Montreal to track City workers with GPS
CTV
The city of Montreal plans to install GPS devices in some of its vehicles to monitor the whereabouts of its employees.
City officials insist the plan to use a global positioning system is not to spy, but rather, a way to better utilize city resources and improve service.
A pilot project is slated to begin next winter to install the devicesin some snow-removal vehicles in the northwestern borough of Cote-des-Neiges/Notre-Dame-de-Grace.
GPS satellite technology, already used in the trucking industry and a common feature in vehicles today, allows a computer to precisely locate where the particular vehicle is.
Borough Mayor Michael Applebaum said Tuesday the initiative will allow city workers to be tracked at all time.
"We feel that with this new technology, we will be able to get a lot more information for how our vehicles are being used, modify the hours of usage and be more efficient," said Applebaum.
And a greater call for efficiency has been sounded by many Montreal taxpayers, after repeated reports of some city workers spending more time on lunches and breaks than repairing roads or cleaning city streets.
Ten blue-collar workers were suspended recently when it was revealed they were spending much of their time on coffee breaks and driving aimlessly around the city.
They were disciplined with one- or two-day suspensions.
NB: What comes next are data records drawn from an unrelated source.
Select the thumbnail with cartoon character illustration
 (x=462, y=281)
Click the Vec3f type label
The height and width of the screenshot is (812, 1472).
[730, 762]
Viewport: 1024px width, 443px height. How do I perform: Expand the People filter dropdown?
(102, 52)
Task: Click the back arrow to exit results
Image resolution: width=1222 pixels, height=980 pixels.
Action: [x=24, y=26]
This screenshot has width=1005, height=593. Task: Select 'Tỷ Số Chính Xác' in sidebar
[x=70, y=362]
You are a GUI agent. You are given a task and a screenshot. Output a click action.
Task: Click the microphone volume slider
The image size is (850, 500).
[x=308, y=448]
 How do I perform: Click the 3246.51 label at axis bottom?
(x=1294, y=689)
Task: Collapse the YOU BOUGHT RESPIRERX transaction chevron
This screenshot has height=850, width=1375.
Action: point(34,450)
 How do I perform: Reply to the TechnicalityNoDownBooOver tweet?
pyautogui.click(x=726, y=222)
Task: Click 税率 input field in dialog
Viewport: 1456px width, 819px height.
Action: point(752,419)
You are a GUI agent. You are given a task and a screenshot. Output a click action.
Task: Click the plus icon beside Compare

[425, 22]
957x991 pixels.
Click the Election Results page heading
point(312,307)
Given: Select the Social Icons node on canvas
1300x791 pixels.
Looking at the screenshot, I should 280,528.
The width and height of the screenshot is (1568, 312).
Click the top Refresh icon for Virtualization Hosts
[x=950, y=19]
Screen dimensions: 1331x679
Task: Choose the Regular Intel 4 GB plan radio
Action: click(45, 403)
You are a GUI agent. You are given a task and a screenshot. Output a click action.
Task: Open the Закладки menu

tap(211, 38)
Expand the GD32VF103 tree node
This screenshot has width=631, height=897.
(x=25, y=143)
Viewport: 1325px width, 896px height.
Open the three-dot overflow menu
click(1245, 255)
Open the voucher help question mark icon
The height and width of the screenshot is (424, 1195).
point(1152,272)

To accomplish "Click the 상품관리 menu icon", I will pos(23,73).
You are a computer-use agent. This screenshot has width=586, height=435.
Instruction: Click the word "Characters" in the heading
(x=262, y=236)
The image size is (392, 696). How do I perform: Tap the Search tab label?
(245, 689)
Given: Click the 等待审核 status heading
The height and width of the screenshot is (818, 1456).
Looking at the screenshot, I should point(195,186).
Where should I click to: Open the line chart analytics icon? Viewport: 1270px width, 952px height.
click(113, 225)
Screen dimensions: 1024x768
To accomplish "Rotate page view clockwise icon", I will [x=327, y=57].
Their work habits became known after the city secretly followed several crews in the Ville Marie borough and saw they filled only nine potholes in 90 hours of paid work -- a task that should have taken nine hours.
Icy sidewalks are another routine call these workers respond to.
Last month, Montreal's two biggest unions said employees felt like they had been slapped in the face when the city said they were taking a no-tolerance approach to slacking and warned employees caught doing so would be suspended for three days without pay.
A second infraction would lead to termination, the city said in a letter to employees.
The unions were furious, and the plan didn't help their already rocky relationship with the city.
On Tuesday, the city's blue collar union had no official reaction to the GPS project. But one long-time city employee told CTV Montreal that, at a cost of roughly $1,000 per vehicle, it would be a waste of taxpayers' money.
Montreal's Urgences-Sante, where GSP has been in use since 1998, is calling the system an indispensable tool that no employee needs to fear.
"It's used very seldom in disciplinary cases," said Urgences-Sante spokesperson Andre Champagne. "Most of the time people have learned to work with it. They trust the system now."
Meanwhile, industrial relations expert Michel Grant with the L'Universite du Quebec a Montreal said GPS could help clean up the blue collars' bad-boy image.
"They've had a bad rap now for many years and working together they're going to also be able to show services are being provided, that they are working to their full potential and maybe their image will also change," Grant told CTV Montreal.